**Requirements:**
**a)** Please check each statement below against the blog roundup and mark it yes or no, quoting the words of the roundup that decide it. (i) Jessica Kane's suggestions include sleeping less than 8 hours each night. (ii) Grant Sabatier reached financial independence at age 35. (iii) One of the listed steps is to save at least 10% of your after-tax pay before spending anything.
**b)** From the blog roundup, return the passage that opens with the words containing "In The 10 Most" and closes with "hours each night.".

**Document excerpt:**
June 26: Best from the blogosphere
June 26, 2017
A million dollars doesn’t go as far as it used to but it’s still a nice chunk of change. I’m always fascinated by media articles and blogs that feature wunderkind who achieve seemingly unreachable financial goals by a very young age. So I pulled a few pieces to share with you in the hope that something may resonate and help you to exit the rat race sooner rather than later.
In The 10 Most Common Millionaire Habits, Jessica Kane writing for the Financial independence Hub says most of the people who have achieved the status of millionaires engage in daily rituals that help them meet their goals. Some of her suggestions are: be an early bird; read about current events; learn something new every day, and sleep less than 8 hours each night.
Grant Sabatier, the founder of The Millennial Millionaire went from $2.26 to $1 million in 5 years, reaching financial independence at age 30. He also shares A Few Not-So-Easy Steps. Several of my favourites are:
- Get paid what you are worth. Negotiate a raise or look for a higher paid career track.
- Save at least 20% of your after tax pay cheque before spending anything.
- Find a side hustle and invest the profit.

**Entries shown:**

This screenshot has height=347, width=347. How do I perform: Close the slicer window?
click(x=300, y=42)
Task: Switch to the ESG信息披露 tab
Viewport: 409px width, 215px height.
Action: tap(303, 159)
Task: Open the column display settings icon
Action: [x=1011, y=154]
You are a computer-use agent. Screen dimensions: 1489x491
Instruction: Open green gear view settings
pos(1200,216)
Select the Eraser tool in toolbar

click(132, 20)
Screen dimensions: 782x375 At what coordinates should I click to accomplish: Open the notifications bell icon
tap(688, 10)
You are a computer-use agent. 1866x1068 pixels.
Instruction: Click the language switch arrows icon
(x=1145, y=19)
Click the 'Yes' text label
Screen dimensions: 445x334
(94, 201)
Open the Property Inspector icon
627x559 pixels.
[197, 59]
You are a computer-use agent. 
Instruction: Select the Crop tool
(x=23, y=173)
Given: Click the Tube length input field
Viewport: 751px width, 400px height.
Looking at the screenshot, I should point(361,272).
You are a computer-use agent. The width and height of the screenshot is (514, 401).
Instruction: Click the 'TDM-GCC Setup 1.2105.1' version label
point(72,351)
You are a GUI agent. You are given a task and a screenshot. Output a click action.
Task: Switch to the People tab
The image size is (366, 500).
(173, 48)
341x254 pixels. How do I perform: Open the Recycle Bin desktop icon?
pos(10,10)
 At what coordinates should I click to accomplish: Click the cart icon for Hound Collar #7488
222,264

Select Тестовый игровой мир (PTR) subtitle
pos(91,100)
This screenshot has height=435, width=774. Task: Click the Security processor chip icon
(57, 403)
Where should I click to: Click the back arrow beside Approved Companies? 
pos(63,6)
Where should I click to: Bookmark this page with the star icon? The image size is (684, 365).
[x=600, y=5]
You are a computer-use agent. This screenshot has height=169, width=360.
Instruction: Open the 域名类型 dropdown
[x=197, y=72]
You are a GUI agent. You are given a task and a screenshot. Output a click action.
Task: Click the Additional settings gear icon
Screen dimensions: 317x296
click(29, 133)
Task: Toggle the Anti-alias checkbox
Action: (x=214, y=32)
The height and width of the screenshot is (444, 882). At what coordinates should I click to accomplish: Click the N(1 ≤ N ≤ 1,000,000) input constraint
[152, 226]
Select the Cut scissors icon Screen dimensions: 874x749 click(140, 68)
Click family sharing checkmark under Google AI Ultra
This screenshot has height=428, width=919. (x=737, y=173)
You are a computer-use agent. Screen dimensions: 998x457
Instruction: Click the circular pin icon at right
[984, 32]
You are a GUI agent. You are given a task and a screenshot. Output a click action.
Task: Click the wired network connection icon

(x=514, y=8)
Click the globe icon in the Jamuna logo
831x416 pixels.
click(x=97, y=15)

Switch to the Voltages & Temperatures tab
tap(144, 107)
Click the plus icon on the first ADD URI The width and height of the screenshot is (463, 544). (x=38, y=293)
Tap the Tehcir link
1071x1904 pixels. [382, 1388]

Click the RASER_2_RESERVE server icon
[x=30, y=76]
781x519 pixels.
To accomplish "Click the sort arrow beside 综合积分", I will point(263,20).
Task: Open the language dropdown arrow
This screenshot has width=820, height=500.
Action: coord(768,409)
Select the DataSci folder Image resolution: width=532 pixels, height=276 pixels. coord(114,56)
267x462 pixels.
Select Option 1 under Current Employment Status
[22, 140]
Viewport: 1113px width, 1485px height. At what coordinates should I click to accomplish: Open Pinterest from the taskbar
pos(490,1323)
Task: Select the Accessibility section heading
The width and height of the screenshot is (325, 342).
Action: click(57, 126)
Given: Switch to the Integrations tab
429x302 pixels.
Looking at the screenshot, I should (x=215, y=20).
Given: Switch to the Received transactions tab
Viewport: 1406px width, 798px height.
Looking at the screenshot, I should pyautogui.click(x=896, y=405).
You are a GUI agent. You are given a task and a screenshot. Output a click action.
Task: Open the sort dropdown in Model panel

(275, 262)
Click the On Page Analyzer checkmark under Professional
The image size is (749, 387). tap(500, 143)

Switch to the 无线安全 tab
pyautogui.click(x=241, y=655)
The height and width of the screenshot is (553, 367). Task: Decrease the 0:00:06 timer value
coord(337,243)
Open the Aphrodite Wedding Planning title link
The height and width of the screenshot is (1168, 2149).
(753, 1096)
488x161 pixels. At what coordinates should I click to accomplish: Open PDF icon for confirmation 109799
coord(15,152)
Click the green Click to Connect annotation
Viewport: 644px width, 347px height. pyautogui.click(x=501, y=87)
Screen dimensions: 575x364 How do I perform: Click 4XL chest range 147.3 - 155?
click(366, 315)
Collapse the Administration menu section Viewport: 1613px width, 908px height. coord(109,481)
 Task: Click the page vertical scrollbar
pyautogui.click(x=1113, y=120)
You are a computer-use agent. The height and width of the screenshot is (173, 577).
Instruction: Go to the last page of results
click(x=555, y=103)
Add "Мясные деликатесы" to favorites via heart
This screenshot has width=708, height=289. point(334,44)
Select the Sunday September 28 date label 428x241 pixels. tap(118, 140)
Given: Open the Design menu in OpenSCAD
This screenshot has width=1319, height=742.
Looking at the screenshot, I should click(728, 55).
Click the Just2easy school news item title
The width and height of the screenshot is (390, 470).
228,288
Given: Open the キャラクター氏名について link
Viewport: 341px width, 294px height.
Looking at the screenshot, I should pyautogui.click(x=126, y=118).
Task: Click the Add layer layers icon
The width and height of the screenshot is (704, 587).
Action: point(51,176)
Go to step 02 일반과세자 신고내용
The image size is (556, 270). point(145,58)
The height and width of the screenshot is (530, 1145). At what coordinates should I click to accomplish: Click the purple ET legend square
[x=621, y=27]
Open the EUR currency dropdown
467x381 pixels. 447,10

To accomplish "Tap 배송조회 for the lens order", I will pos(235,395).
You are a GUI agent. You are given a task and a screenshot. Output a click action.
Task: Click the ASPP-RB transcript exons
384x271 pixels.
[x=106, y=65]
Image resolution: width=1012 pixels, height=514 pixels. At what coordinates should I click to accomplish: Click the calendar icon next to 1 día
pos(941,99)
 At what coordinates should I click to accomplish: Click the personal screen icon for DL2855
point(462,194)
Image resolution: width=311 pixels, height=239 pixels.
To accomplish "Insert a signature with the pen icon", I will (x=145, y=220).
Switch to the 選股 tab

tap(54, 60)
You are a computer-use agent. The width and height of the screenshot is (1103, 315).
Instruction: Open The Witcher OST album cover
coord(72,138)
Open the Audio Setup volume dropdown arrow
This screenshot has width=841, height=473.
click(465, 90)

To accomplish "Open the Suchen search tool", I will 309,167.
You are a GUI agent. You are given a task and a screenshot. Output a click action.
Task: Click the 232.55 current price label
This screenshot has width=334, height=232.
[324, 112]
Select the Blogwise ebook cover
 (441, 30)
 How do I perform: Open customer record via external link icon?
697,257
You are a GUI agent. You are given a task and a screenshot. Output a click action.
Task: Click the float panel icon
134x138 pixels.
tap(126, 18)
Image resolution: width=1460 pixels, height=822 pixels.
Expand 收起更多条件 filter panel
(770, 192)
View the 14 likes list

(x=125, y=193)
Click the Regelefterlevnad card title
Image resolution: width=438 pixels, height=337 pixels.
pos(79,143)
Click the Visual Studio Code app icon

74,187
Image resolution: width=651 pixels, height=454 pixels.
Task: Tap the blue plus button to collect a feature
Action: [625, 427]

**Solutions below:**
**a)**
(i) Yes: "sleep less than 8 hours each night"
(ii) No: "reaching financial independence at age 30"
(iii) No: "Save at least 20% of your after tax pay cheque before spending anything."

**b)**
In The 10 Most Common Millionaire Habits, Jessica Kane writing for the Financial independence Hub says most of the people who have achieved the status of millionaires engage in daily rituals that help them meet their goals. Some of her suggestions are: be an early bird; read about current events; learn something new every day, and sleep less than 8 hours each night.